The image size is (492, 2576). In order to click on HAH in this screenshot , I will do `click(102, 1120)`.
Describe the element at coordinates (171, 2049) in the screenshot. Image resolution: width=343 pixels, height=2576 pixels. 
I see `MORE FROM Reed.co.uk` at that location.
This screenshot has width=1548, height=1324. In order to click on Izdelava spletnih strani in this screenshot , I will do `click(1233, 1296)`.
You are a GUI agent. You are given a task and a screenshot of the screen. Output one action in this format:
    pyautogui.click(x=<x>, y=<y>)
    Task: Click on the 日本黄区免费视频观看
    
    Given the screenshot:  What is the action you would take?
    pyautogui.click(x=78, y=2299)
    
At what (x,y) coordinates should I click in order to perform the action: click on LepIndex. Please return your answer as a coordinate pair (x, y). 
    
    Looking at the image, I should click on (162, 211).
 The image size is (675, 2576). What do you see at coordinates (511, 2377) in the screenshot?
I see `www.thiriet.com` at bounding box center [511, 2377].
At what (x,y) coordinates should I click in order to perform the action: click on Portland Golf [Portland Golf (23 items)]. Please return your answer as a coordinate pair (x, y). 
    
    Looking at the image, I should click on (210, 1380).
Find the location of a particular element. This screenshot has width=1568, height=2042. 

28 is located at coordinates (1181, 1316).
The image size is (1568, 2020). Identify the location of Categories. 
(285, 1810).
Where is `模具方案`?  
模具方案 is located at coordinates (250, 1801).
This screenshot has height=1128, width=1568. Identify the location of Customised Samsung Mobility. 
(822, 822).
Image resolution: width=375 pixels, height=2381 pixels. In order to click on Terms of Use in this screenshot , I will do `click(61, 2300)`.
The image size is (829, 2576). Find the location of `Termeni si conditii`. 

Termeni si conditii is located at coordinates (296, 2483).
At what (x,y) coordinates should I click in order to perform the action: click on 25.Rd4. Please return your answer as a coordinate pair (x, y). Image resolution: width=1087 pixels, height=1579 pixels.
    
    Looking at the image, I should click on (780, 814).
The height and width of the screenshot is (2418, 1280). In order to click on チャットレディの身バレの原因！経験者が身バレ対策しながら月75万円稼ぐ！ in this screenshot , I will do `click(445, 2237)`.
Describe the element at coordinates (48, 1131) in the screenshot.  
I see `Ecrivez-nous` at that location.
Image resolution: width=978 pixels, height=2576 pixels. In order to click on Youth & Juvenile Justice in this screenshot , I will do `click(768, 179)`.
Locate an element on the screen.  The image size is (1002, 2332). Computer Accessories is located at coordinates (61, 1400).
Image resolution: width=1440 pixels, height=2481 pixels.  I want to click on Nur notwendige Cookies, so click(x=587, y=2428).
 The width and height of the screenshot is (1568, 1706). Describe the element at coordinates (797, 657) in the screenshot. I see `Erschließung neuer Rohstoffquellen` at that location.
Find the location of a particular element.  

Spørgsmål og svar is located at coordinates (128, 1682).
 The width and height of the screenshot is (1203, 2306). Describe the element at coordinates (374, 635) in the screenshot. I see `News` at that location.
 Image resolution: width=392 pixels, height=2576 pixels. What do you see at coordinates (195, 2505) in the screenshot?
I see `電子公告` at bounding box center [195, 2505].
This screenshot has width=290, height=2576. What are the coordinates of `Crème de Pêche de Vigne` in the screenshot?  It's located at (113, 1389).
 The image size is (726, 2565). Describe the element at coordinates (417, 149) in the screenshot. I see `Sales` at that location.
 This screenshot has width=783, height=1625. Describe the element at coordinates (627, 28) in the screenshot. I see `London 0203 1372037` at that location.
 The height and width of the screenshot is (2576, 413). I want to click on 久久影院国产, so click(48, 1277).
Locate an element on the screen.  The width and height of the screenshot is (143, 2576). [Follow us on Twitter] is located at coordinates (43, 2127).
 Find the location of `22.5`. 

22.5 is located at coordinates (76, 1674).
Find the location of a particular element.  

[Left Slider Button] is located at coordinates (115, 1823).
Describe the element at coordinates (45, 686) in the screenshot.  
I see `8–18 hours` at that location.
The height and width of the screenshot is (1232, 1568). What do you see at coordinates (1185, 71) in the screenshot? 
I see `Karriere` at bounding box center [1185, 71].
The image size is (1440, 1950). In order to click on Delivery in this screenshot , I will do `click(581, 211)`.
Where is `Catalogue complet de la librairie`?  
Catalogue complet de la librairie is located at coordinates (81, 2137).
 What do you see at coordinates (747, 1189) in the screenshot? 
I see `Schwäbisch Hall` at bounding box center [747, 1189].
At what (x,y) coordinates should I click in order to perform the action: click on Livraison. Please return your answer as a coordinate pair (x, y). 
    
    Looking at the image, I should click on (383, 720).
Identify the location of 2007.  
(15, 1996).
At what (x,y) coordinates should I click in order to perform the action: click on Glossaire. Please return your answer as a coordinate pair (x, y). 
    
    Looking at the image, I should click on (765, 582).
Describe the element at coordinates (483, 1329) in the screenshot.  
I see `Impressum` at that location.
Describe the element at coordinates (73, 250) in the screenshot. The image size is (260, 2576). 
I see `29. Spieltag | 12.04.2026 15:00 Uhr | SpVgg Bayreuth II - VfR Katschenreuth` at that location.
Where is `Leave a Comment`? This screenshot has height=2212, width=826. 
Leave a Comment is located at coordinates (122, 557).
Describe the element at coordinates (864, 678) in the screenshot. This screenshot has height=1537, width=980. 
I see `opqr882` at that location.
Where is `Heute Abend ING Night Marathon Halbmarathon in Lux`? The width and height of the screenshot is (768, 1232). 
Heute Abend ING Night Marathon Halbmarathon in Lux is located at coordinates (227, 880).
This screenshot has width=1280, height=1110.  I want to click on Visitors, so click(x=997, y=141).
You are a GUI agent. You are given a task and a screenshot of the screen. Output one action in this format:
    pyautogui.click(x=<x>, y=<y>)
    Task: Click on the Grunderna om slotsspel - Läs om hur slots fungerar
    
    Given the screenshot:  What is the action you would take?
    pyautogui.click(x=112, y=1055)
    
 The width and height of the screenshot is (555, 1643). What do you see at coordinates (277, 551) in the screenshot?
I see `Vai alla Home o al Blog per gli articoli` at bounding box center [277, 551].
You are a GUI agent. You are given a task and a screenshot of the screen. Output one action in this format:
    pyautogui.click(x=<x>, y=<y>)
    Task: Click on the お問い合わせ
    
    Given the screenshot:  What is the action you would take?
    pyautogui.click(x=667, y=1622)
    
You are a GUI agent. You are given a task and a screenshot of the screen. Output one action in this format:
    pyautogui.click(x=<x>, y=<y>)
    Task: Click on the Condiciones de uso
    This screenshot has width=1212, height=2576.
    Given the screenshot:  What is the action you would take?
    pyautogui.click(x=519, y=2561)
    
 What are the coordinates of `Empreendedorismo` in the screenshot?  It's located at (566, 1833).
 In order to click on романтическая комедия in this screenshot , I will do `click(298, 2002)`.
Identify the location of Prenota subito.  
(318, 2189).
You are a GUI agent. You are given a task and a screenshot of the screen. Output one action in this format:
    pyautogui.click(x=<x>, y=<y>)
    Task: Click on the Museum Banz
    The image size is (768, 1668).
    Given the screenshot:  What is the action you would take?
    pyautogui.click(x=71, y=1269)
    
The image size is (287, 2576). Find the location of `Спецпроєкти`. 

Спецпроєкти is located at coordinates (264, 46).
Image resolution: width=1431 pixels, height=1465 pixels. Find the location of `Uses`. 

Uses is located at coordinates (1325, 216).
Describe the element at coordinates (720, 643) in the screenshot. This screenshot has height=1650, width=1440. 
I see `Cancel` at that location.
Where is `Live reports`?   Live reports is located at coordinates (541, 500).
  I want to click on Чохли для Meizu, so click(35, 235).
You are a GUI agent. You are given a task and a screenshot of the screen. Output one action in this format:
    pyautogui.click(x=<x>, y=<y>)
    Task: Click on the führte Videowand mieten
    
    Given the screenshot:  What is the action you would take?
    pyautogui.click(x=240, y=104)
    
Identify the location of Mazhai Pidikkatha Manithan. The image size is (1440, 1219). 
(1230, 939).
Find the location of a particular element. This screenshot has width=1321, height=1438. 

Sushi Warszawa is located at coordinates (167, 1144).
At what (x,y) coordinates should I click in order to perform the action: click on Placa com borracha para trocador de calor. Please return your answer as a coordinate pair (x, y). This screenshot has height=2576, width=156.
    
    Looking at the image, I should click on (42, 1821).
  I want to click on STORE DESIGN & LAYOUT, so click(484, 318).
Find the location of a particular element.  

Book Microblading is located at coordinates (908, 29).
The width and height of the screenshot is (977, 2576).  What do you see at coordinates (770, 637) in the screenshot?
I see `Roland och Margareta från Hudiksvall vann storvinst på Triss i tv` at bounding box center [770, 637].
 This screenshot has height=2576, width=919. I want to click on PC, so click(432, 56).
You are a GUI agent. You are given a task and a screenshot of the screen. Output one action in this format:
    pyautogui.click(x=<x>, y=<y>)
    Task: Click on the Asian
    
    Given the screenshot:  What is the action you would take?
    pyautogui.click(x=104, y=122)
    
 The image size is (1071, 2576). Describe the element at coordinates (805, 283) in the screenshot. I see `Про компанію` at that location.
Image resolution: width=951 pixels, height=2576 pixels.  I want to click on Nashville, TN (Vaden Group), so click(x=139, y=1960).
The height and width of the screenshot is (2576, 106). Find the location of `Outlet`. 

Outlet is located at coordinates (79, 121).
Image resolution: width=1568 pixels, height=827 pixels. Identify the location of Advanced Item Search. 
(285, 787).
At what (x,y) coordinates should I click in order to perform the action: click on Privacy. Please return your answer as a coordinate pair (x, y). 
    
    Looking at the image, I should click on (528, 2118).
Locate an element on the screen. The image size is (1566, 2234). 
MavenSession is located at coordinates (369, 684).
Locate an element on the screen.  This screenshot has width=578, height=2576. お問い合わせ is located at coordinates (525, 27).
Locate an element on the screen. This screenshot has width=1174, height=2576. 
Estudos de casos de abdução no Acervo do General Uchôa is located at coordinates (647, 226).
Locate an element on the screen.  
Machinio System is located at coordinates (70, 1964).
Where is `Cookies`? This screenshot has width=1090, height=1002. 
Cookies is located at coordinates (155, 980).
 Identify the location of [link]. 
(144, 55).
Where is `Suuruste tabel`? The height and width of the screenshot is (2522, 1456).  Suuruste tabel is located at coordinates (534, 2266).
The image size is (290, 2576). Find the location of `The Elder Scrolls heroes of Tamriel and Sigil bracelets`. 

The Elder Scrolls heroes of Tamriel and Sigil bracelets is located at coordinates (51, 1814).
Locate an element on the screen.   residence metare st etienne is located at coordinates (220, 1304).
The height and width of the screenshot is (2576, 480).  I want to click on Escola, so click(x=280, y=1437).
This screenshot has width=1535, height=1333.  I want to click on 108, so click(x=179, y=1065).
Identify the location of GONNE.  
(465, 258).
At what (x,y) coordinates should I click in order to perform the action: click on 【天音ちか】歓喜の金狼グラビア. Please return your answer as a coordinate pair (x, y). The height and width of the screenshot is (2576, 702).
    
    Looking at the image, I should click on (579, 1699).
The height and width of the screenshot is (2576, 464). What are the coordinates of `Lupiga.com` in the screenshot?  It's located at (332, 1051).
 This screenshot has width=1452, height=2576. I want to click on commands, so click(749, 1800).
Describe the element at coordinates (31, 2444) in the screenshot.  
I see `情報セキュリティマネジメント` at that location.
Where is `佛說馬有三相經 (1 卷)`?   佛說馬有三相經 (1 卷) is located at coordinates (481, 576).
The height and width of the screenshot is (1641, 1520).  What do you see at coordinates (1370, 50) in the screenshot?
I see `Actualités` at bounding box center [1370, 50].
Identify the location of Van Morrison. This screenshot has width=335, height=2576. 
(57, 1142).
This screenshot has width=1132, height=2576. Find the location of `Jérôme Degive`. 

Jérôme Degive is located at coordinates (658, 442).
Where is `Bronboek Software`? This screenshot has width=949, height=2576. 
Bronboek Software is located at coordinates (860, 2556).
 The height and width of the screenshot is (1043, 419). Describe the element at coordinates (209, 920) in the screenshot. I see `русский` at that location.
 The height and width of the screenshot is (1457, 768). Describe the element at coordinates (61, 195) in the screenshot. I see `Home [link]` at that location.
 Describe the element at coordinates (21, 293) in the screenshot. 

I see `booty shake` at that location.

------------------------------------------------------------------------

WORK REQUIRED: Reproduce the rows word for word, from the first line through the line containing "This screenshot has width=1548, height=1324.".

RESULT OF THE EXERCISE:
The image size is (492, 2576). In order to click on HAH in this screenshot , I will do `click(102, 1120)`.
Describe the element at coordinates (171, 2049) in the screenshot. Image resolution: width=343 pixels, height=2576 pixels. 
I see `MORE FROM Reed.co.uk` at that location.
This screenshot has width=1548, height=1324. In order to click on Izdelava spletnih strani in this screenshot , I will do `click(1233, 1296)`.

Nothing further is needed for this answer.